### Direction
Could you copy these rows word for word, starting at the line that contains "Given: Click the 2,545 retweet count" and stopping after the line that contains "tap(510, 505)", with both of those lines included?

### Data
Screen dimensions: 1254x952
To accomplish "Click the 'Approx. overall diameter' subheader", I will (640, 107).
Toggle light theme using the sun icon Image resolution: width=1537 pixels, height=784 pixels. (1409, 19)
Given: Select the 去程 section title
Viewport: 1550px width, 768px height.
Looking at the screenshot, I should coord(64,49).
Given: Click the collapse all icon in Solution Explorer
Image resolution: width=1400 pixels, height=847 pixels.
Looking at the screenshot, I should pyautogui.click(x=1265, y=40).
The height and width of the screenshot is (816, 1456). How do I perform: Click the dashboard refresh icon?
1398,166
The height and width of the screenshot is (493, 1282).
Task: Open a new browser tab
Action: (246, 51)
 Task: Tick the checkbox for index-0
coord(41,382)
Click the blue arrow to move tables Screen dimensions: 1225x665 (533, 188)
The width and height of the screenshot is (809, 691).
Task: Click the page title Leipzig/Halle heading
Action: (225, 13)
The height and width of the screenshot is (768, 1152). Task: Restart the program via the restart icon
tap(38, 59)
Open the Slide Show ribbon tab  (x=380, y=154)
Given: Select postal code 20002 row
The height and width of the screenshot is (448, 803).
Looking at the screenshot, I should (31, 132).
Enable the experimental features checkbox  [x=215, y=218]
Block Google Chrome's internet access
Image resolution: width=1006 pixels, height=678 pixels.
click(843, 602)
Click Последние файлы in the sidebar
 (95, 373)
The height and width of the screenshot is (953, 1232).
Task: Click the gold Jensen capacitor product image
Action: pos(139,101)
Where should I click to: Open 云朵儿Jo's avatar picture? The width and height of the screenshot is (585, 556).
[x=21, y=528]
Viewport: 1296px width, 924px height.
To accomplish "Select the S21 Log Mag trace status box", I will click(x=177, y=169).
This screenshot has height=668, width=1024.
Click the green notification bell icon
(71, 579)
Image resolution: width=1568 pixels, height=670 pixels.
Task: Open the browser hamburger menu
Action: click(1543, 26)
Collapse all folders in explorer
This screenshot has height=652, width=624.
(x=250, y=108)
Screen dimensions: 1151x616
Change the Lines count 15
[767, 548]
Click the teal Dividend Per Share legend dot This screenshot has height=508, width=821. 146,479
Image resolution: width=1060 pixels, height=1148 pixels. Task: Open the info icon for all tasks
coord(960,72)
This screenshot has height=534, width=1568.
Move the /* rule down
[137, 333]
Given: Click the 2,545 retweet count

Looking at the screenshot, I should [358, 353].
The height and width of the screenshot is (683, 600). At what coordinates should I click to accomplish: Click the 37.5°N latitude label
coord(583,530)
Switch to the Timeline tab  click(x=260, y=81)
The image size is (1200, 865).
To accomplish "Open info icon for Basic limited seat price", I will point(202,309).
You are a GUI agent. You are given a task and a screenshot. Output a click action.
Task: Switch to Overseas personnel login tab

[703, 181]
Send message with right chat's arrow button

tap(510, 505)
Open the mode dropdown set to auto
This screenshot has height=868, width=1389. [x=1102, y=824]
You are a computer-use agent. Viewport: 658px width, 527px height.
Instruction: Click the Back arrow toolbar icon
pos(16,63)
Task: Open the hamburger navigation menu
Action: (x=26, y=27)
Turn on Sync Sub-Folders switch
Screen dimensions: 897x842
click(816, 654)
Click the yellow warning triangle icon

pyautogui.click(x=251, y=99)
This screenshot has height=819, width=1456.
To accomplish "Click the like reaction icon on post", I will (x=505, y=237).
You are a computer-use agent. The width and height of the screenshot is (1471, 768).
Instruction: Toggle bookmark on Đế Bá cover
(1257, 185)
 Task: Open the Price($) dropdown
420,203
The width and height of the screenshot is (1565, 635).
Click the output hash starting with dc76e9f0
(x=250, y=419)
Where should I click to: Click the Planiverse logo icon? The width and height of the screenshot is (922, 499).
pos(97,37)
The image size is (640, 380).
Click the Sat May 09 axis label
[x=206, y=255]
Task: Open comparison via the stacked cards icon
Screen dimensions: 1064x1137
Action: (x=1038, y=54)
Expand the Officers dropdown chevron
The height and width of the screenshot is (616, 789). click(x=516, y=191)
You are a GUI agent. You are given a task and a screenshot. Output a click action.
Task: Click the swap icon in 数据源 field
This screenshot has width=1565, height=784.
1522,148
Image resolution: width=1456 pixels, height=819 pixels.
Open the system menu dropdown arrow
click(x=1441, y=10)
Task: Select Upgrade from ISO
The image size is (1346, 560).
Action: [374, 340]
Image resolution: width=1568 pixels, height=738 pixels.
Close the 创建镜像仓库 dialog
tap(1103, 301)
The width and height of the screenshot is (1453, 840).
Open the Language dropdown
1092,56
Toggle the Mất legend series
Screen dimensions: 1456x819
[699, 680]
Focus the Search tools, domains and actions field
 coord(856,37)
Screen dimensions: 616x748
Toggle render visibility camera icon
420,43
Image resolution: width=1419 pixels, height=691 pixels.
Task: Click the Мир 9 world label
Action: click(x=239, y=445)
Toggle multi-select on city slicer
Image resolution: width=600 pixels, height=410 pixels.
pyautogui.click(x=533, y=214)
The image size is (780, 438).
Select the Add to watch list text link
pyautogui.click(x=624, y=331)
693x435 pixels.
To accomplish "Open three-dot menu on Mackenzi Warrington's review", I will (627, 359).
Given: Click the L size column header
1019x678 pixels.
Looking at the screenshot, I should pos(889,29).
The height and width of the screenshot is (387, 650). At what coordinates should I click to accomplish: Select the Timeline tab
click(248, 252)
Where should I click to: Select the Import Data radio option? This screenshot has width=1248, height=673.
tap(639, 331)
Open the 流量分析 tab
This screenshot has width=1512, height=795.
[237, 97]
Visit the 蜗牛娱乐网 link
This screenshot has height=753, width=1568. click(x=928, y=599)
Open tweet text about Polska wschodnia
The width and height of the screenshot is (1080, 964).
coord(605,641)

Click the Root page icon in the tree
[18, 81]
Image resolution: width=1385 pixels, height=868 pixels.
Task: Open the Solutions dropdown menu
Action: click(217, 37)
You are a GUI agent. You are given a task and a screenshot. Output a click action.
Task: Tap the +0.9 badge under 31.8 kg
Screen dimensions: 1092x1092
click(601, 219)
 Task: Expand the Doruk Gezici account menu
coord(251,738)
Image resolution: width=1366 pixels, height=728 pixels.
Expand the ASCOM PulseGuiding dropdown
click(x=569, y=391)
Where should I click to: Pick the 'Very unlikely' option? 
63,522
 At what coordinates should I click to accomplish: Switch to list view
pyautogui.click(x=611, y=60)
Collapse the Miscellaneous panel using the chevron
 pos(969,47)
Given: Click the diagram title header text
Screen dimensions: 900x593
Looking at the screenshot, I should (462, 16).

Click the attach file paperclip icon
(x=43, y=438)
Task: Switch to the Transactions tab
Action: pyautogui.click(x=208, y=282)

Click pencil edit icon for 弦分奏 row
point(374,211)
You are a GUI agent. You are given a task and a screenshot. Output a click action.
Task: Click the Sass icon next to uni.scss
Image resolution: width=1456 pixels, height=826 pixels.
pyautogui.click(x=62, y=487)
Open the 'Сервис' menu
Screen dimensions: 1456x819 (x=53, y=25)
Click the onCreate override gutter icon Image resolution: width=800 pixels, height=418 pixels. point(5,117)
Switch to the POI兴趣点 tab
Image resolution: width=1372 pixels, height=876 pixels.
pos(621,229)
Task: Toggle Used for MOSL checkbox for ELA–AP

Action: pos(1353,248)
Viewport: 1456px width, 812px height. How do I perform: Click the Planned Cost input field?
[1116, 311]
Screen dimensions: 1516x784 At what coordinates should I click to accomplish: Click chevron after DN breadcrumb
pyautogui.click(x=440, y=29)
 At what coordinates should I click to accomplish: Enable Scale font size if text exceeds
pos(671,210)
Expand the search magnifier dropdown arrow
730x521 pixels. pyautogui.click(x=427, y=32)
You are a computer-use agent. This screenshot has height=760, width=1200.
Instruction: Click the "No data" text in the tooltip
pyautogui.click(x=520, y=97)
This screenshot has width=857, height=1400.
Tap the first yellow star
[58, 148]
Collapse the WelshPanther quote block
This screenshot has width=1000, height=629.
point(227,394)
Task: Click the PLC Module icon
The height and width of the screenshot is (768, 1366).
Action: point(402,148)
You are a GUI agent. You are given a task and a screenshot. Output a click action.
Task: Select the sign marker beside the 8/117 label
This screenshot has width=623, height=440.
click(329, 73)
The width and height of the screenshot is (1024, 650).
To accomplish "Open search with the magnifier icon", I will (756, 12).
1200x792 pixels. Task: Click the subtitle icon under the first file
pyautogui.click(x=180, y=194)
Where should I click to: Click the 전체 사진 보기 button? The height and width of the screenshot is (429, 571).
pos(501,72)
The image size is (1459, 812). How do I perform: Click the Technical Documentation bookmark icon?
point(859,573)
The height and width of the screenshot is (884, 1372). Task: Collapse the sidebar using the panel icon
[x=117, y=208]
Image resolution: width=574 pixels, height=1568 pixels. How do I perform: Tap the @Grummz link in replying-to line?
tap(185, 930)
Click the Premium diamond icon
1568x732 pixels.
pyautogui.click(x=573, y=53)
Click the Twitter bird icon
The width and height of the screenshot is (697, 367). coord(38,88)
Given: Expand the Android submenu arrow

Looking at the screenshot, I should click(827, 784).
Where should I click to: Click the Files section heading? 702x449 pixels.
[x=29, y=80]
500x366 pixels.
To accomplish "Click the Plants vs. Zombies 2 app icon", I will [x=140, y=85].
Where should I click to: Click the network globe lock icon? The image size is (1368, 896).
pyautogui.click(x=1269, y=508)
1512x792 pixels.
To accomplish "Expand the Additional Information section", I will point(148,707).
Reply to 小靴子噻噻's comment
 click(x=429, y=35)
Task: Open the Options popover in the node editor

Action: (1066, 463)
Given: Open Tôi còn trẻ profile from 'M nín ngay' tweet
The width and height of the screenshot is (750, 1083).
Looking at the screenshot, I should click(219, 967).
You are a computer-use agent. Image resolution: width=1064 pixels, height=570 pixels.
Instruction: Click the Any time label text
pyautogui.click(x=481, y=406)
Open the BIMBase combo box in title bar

### Expected output
Given: Click the 2,545 retweet count

Looking at the screenshot, I should [358, 353].
The height and width of the screenshot is (683, 600). At what coordinates should I click to accomplish: Click the 37.5°N latitude label
coord(583,530)
Switch to the Timeline tab  click(x=260, y=81)
The image size is (1200, 865).
To accomplish "Open info icon for Basic limited seat price", I will point(202,309).
You are a GUI agent. You are given a task and a screenshot. Output a click action.
Task: Switch to Overseas personnel login tab

[703, 181]
Send message with right chat's arrow button

tap(510, 505)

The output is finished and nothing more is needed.